*Source material*.
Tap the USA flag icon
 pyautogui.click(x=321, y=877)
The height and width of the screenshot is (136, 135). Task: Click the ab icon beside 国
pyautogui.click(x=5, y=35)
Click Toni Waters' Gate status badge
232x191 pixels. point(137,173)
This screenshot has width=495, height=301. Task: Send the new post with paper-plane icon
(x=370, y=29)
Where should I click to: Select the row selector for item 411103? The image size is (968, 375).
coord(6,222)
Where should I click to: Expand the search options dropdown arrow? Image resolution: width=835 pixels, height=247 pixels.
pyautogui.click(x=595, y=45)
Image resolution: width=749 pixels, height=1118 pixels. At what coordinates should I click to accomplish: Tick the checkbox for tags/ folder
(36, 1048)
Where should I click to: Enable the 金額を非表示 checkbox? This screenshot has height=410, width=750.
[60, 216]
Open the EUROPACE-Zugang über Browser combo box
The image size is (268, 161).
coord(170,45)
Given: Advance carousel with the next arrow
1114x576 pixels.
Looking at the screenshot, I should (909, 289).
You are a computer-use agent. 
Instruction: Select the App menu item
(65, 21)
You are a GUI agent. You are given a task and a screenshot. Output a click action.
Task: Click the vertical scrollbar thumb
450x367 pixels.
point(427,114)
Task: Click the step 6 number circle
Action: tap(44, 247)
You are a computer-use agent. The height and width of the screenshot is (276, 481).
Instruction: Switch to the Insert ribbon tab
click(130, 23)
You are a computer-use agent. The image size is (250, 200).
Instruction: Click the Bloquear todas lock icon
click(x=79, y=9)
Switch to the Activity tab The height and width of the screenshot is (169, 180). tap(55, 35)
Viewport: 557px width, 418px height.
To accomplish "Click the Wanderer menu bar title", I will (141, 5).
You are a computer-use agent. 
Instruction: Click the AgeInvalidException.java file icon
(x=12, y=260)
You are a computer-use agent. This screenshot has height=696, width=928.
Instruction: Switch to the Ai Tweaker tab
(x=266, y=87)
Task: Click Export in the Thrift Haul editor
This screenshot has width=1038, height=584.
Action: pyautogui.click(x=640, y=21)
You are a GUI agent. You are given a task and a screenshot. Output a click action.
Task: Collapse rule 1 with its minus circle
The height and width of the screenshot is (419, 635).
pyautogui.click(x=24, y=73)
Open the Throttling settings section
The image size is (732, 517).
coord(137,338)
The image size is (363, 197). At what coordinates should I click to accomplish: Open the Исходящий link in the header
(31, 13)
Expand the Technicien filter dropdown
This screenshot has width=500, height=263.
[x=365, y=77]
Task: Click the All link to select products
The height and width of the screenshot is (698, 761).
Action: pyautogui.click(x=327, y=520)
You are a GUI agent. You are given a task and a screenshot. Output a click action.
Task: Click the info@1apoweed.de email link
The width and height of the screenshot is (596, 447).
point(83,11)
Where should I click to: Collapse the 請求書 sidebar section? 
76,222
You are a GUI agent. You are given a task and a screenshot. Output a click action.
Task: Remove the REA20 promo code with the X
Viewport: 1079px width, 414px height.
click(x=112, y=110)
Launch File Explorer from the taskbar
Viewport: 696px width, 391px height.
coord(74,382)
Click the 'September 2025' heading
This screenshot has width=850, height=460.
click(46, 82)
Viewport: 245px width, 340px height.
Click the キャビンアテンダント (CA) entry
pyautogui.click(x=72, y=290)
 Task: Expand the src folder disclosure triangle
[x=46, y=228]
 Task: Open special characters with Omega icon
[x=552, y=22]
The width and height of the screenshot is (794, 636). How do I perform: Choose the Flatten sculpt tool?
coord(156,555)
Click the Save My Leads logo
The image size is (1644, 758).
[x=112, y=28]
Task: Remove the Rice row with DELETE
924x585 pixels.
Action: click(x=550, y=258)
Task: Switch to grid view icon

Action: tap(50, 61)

*Directions*. In full and without error, retype the entries above.

*Reply to the exercise*.
Tap the USA flag icon
 pyautogui.click(x=321, y=877)
The height and width of the screenshot is (136, 135). Task: Click the ab icon beside 国
pyautogui.click(x=5, y=35)
Click Toni Waters' Gate status badge
232x191 pixels. point(137,173)
This screenshot has width=495, height=301. Task: Send the new post with paper-plane icon
(x=370, y=29)
Where should I click to: Select the row selector for item 411103? The image size is (968, 375).
coord(6,222)
Where should I click to: Expand the search options dropdown arrow? Image resolution: width=835 pixels, height=247 pixels.
pyautogui.click(x=595, y=45)
Image resolution: width=749 pixels, height=1118 pixels. At what coordinates should I click to accomplish: Tick the checkbox for tags/ folder
(36, 1048)
Where should I click to: Enable the 金額を非表示 checkbox? This screenshot has height=410, width=750.
[60, 216]
Open the EUROPACE-Zugang über Browser combo box
The image size is (268, 161).
coord(170,45)
Given: Advance carousel with the next arrow
1114x576 pixels.
Looking at the screenshot, I should (909, 289).
You are a computer-use agent. 
Instruction: Select the App menu item
(65, 21)
You are a GUI agent. You are given a task and a screenshot. Output a click action.
Task: Click the vertical scrollbar thumb
450x367 pixels.
point(427,114)
Task: Click the step 6 number circle
Action: tap(44, 247)
You are a computer-use agent. The height and width of the screenshot is (276, 481).
Instruction: Switch to the Insert ribbon tab
click(130, 23)
You are a computer-use agent. The image size is (250, 200).
Instruction: Click the Bloquear todas lock icon
click(x=79, y=9)
Switch to the Activity tab The height and width of the screenshot is (169, 180). tap(55, 35)
Viewport: 557px width, 418px height.
To accomplish "Click the Wanderer menu bar title", I will (141, 5).
You are a computer-use agent. 
Instruction: Click the AgeInvalidException.java file icon
(x=12, y=260)
You are a computer-use agent. This screenshot has height=696, width=928.
Instruction: Switch to the Ai Tweaker tab
(x=266, y=87)
Task: Click Export in the Thrift Haul editor
This screenshot has width=1038, height=584.
Action: pyautogui.click(x=640, y=21)
You are a GUI agent. You are given a task and a screenshot. Output a click action.
Task: Collapse rule 1 with its minus circle
The height and width of the screenshot is (419, 635).
pyautogui.click(x=24, y=73)
Open the Throttling settings section
The image size is (732, 517).
coord(137,338)
The image size is (363, 197). At what coordinates should I click to accomplish: Open the Исходящий link in the header
(31, 13)
Expand the Technicien filter dropdown
This screenshot has width=500, height=263.
[x=365, y=77]
Task: Click the All link to select products
The height and width of the screenshot is (698, 761).
Action: pyautogui.click(x=327, y=520)
You are a GUI agent. You are given a task and a screenshot. Output a click action.
Task: Click the info@1apoweed.de email link
The width and height of the screenshot is (596, 447).
point(83,11)
Where should I click to: Collapse the 請求書 sidebar section? 
76,222
You are a GUI agent. You are given a task and a screenshot. Output a click action.
Task: Remove the REA20 promo code with the X
Viewport: 1079px width, 414px height.
click(x=112, y=110)
Launch File Explorer from the taskbar
Viewport: 696px width, 391px height.
coord(74,382)
Click the 'September 2025' heading
This screenshot has width=850, height=460.
click(46, 82)
Viewport: 245px width, 340px height.
Click the キャビンアテンダント (CA) entry
pyautogui.click(x=72, y=290)
 Task: Expand the src folder disclosure triangle
[x=46, y=228]
 Task: Open special characters with Omega icon
[x=552, y=22]
The width and height of the screenshot is (794, 636). How do I perform: Choose the Flatten sculpt tool?
coord(156,555)
Click the Save My Leads logo
The image size is (1644, 758).
[x=112, y=28]
Task: Remove the Rice row with DELETE
924x585 pixels.
Action: click(x=550, y=258)
Task: Switch to grid view icon

Action: tap(50, 61)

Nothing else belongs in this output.